Please copy exactly the part of the records below that opens with the line containing "You are a computer-use" and closes with the line containing "This screenshot has height=674, width=900.", leaving out any pictures.

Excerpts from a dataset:
-------------------------

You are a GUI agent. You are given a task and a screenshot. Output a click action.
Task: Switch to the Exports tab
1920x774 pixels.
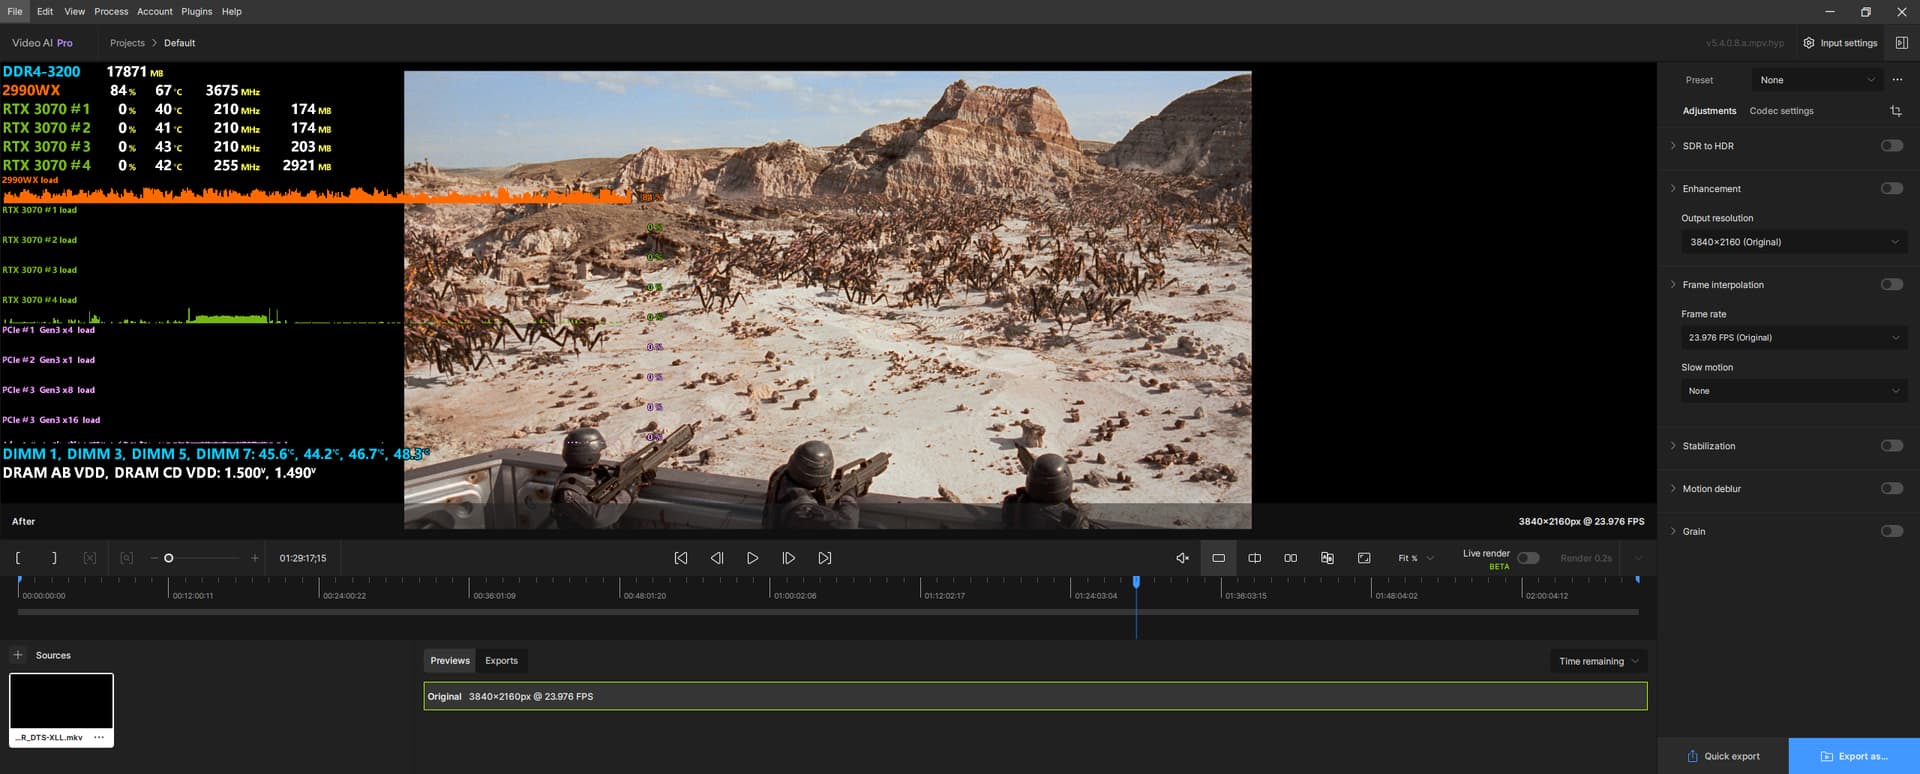coord(501,661)
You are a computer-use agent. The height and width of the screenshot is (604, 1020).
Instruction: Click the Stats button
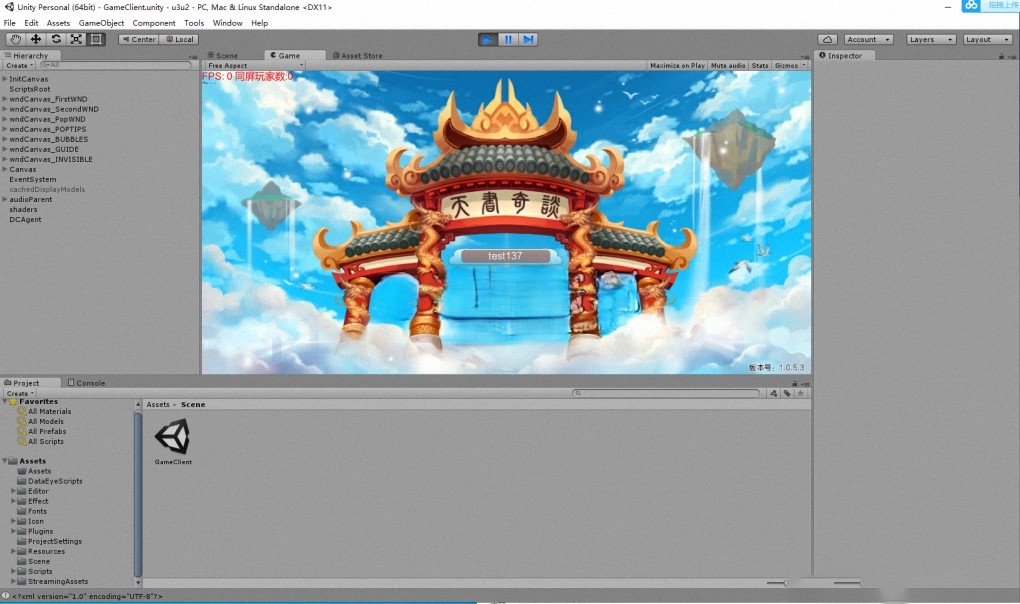(760, 65)
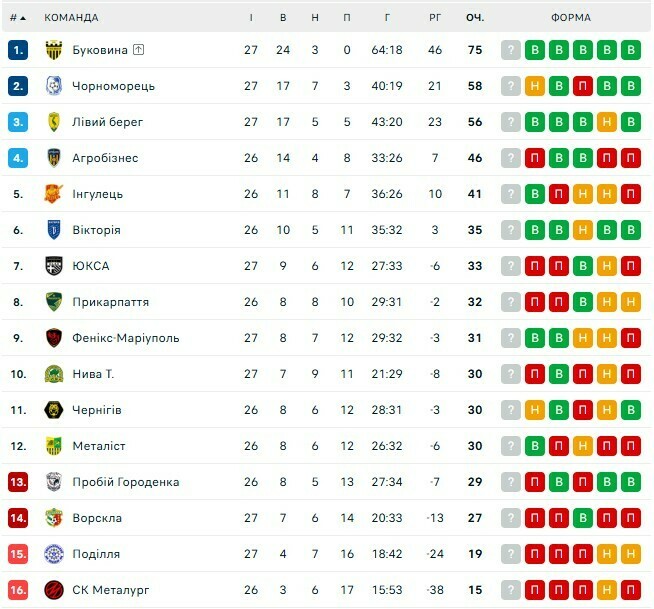Click the Інгулець orange club logo
Viewport: 654px width, 609px height.
[x=54, y=194]
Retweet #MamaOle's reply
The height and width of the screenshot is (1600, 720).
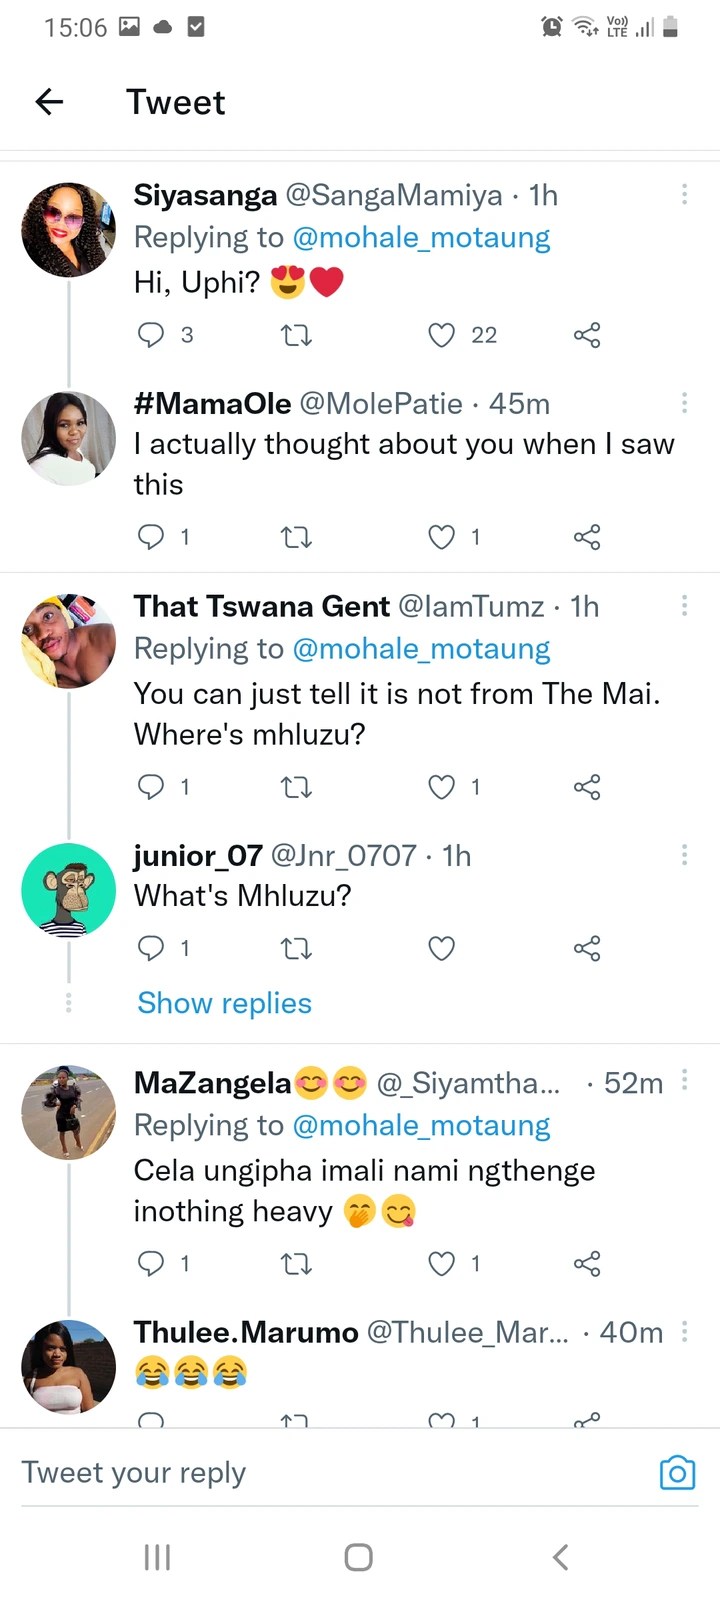(x=296, y=537)
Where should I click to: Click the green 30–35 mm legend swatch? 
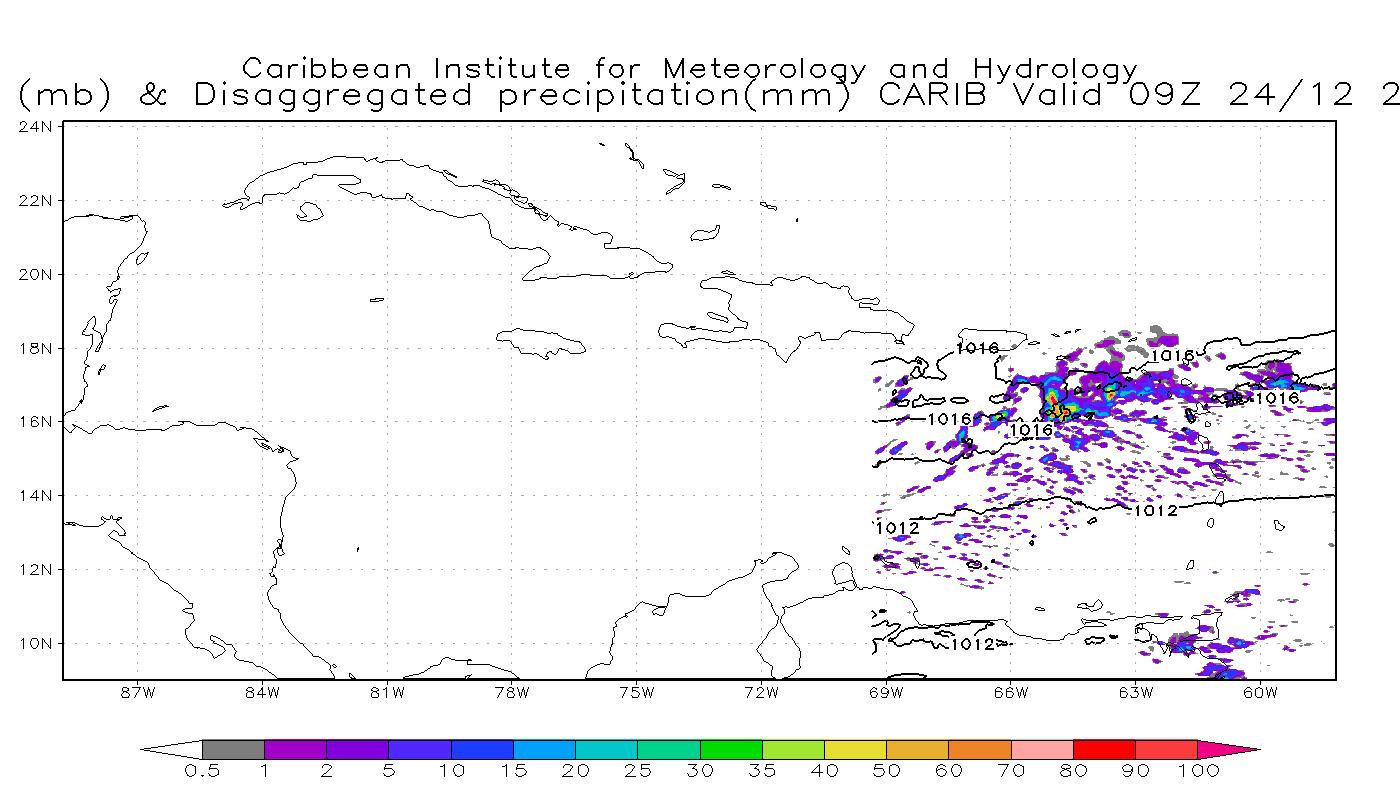click(x=730, y=749)
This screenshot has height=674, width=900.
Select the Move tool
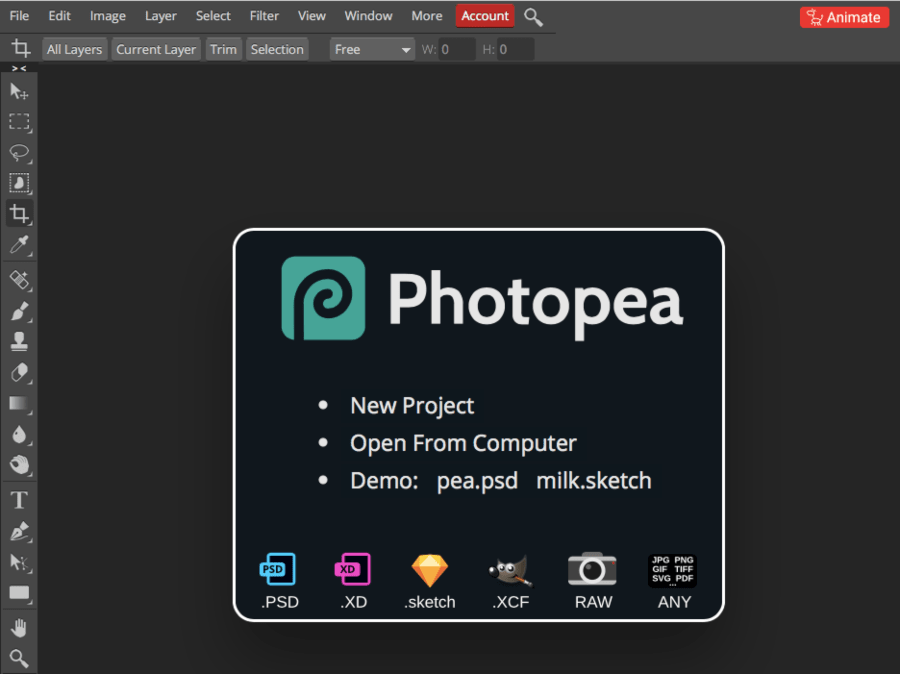point(19,92)
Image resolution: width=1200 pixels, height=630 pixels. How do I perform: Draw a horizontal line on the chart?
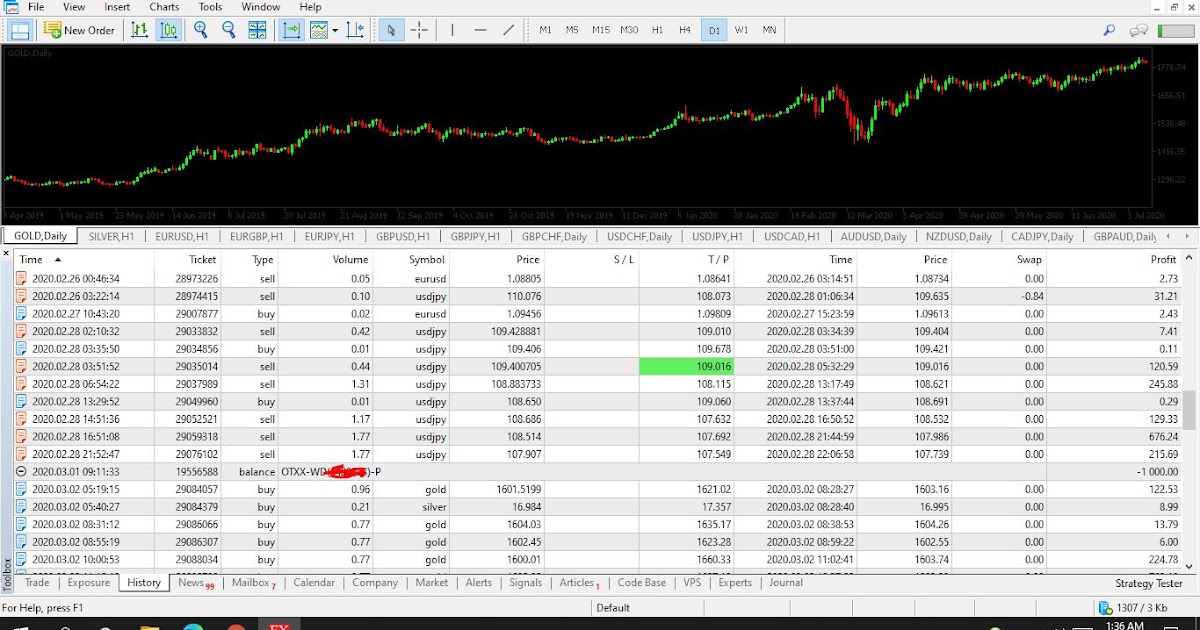pyautogui.click(x=481, y=30)
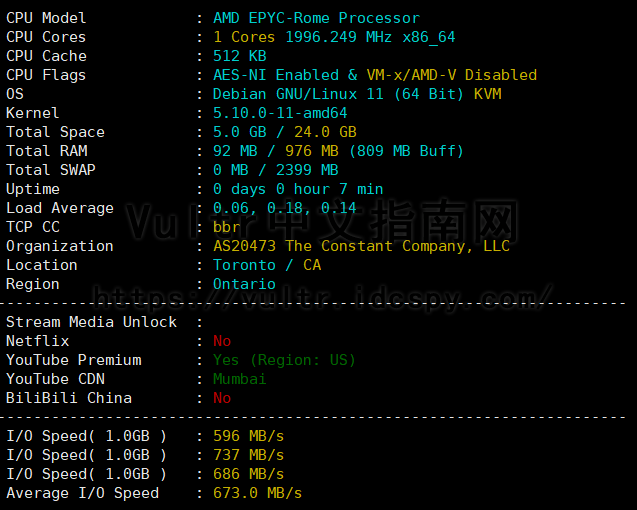
Task: Click the 512 KB cache value
Action: coord(240,56)
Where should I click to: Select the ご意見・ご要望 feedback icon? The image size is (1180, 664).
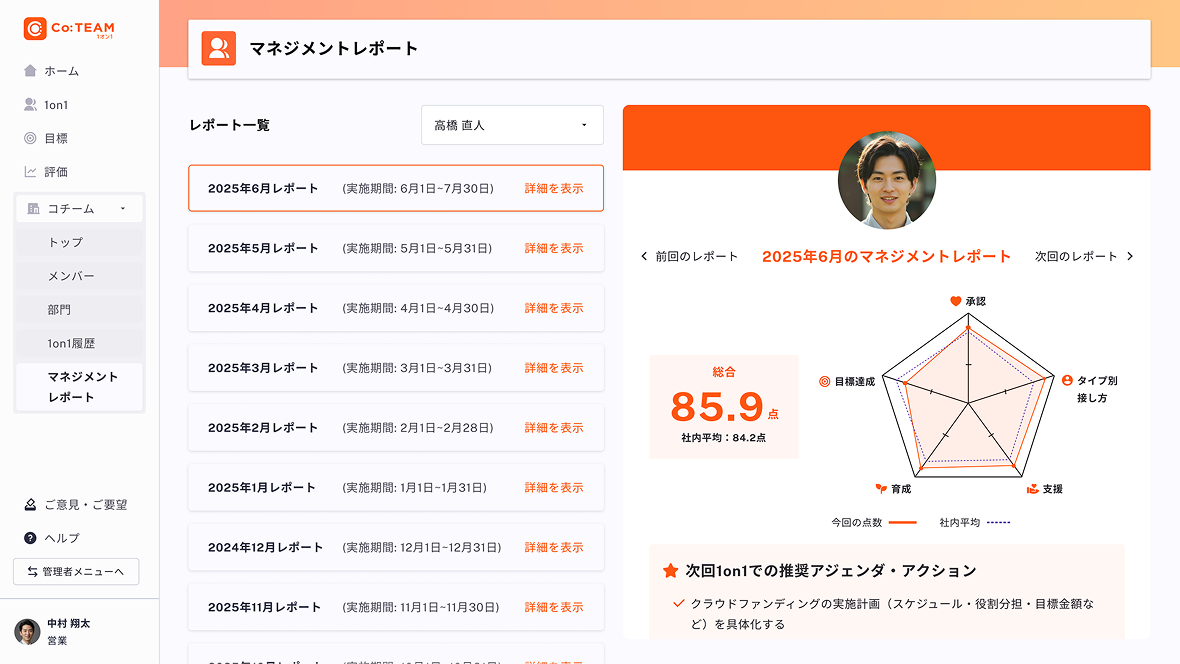(x=28, y=504)
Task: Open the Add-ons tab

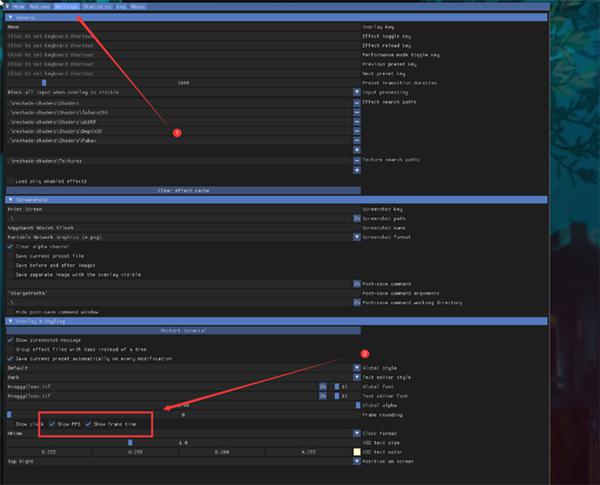Action: point(41,6)
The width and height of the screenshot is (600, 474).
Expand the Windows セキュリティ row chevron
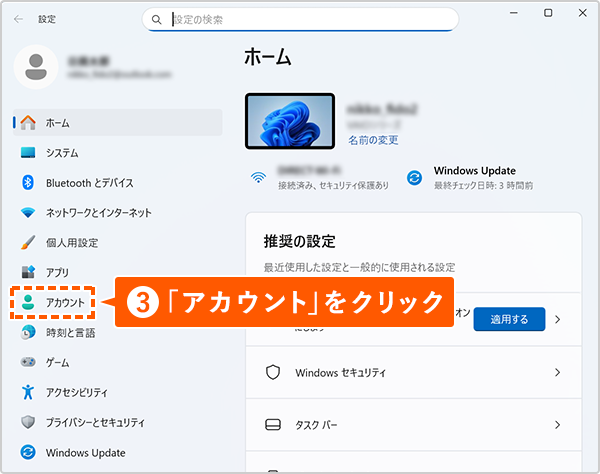tap(558, 372)
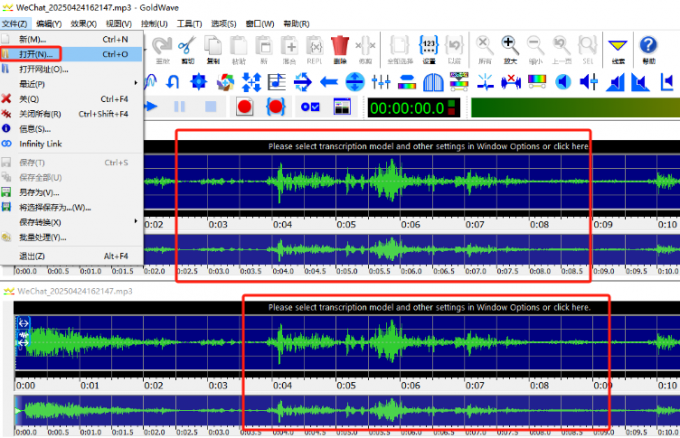Image resolution: width=680 pixels, height=438 pixels.
Task: Click the grayed-out Pause playback button
Action: tap(180, 107)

-------------------------

Result of the exercise:
You are a computer-use agent. The height and width of the screenshot is (604, 1020).
Instruction: Click the Stats button
(760, 65)
Click the Інгулець orange club logo
Viewport: 654px width, 609px height.
[x=54, y=194]
Retweet #MamaOle's reply
The height and width of the screenshot is (1600, 720).
(x=296, y=537)
Where should I click to: Click the green 30–35 mm legend swatch? 
click(x=730, y=749)
This screenshot has height=674, width=900.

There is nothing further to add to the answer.